§ INSTRUCTIONS TO FOLLOW
State how many lines in the entries below include the string "avatar", and give nothing beyond that number.

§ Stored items

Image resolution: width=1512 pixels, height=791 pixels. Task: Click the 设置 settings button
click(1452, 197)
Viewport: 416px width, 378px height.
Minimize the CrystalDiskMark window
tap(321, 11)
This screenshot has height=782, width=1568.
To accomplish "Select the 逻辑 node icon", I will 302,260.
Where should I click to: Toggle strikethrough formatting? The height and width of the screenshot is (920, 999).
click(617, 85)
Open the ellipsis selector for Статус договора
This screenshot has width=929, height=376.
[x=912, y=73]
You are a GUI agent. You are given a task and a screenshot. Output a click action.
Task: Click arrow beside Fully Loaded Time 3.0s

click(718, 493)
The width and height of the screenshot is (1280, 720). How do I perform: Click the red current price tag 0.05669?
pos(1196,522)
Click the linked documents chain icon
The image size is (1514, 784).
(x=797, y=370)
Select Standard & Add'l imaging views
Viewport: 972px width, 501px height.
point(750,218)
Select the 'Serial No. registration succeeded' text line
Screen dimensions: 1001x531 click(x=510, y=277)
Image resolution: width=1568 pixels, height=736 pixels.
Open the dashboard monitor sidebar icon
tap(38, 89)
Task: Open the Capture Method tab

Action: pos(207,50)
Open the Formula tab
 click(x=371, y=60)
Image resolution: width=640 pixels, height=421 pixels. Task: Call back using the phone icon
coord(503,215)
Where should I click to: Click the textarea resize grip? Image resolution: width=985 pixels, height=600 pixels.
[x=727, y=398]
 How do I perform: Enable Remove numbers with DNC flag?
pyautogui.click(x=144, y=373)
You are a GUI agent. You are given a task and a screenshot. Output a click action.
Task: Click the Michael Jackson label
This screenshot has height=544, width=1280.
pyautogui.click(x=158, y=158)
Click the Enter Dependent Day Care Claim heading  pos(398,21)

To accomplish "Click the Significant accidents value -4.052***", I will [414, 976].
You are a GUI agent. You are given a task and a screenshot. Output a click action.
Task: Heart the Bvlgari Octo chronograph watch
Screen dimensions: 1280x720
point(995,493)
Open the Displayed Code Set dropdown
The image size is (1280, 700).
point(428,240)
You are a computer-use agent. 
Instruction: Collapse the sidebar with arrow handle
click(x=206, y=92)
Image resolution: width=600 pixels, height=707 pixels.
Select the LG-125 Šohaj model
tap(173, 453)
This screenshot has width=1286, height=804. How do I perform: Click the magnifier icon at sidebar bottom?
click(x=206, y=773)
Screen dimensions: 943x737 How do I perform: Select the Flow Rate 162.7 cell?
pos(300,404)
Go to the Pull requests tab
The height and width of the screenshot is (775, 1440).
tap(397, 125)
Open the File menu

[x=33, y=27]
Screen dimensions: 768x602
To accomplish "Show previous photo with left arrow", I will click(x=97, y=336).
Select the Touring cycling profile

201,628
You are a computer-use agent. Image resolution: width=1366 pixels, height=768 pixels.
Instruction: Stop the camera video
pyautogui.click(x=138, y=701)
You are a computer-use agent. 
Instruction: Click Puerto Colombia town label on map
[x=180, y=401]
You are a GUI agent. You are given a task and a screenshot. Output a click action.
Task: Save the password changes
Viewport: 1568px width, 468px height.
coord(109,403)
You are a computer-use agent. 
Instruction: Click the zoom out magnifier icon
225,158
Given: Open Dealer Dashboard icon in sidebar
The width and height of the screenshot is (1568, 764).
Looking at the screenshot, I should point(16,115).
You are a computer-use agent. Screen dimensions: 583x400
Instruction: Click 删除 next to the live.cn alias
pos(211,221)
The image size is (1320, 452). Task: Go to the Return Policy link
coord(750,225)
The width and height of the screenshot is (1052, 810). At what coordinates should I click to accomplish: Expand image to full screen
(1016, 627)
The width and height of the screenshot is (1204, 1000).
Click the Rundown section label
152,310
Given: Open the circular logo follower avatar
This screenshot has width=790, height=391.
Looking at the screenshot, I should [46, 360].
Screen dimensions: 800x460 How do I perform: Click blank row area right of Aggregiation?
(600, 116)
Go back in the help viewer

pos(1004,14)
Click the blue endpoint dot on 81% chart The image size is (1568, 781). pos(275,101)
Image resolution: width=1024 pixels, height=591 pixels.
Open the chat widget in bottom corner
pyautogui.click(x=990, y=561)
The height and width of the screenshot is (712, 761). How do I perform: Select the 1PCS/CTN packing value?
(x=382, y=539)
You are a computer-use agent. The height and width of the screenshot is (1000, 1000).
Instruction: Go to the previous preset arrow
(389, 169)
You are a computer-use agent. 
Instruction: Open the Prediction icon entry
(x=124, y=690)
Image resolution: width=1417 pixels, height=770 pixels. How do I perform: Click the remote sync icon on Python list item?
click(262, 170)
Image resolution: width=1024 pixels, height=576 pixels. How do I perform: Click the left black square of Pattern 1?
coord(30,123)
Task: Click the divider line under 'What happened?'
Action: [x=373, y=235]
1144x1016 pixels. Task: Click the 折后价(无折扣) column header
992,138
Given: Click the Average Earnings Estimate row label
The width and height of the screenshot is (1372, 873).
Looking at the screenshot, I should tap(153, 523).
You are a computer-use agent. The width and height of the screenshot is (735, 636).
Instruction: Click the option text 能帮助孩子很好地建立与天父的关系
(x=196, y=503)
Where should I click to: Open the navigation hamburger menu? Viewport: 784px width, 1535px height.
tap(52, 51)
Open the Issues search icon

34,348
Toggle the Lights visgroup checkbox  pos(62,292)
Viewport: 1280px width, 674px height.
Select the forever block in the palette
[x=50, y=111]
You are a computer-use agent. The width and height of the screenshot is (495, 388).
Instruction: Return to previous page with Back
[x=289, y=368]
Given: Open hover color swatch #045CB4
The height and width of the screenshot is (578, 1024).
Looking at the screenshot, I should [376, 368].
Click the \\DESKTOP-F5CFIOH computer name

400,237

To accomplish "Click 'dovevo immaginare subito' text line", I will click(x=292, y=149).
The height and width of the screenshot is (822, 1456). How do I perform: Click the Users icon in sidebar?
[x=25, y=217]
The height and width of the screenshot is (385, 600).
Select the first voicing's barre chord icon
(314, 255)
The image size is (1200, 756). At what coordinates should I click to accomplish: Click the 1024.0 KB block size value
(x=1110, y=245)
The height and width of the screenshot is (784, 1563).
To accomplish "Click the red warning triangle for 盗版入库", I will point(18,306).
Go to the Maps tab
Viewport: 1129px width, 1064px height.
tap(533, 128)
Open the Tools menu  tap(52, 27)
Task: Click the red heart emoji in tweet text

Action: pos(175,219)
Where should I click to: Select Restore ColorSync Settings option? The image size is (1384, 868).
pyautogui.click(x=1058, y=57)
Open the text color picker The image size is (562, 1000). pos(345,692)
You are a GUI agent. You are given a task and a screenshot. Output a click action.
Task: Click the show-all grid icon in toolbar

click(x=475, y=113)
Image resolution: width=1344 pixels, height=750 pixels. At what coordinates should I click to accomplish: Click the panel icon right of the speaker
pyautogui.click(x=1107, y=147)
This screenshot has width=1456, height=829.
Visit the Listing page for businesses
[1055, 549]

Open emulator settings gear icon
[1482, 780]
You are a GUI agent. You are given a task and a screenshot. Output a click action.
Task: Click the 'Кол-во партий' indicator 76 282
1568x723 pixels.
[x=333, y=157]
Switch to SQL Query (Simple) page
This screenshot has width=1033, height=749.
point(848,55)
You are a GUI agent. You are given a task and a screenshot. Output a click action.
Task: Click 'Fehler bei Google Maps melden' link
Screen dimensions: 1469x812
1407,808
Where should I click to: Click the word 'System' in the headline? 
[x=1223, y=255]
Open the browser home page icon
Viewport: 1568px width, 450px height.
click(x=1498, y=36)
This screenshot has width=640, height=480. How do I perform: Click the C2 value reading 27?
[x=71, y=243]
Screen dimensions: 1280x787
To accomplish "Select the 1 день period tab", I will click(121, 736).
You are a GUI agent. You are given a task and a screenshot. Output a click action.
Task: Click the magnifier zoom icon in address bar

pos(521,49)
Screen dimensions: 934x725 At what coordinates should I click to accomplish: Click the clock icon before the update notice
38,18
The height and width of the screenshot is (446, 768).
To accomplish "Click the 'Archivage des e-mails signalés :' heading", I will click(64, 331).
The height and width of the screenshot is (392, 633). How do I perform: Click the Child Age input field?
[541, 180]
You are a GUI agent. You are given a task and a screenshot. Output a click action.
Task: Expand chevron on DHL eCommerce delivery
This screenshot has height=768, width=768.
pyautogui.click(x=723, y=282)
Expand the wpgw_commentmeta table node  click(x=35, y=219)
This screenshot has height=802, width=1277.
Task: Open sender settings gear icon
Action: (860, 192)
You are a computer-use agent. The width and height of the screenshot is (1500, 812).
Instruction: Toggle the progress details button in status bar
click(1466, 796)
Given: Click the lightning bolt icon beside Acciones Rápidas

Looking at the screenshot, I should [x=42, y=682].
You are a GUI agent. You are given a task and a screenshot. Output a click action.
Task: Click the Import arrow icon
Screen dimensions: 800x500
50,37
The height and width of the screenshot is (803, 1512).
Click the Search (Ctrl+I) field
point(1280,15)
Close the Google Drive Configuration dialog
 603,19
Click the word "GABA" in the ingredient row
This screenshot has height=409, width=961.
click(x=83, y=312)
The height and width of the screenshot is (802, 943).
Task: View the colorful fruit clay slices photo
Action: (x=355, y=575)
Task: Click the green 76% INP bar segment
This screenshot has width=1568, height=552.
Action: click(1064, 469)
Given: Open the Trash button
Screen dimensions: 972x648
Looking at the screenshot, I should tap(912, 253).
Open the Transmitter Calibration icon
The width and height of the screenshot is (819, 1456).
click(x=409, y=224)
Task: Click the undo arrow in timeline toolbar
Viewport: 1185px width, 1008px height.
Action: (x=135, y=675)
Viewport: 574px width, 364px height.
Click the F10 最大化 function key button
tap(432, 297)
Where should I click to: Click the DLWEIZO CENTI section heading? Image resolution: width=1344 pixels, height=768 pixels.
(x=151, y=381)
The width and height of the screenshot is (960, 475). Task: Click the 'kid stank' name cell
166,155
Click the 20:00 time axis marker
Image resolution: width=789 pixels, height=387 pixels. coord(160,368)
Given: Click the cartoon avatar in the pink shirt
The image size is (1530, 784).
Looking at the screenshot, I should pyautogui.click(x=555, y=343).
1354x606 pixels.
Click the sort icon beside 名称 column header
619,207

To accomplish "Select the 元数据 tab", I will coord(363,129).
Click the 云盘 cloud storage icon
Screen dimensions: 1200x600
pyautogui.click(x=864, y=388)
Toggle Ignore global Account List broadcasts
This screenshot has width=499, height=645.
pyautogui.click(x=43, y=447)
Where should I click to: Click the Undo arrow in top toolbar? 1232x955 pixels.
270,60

§ ANSWER TO THE PROBLEM
2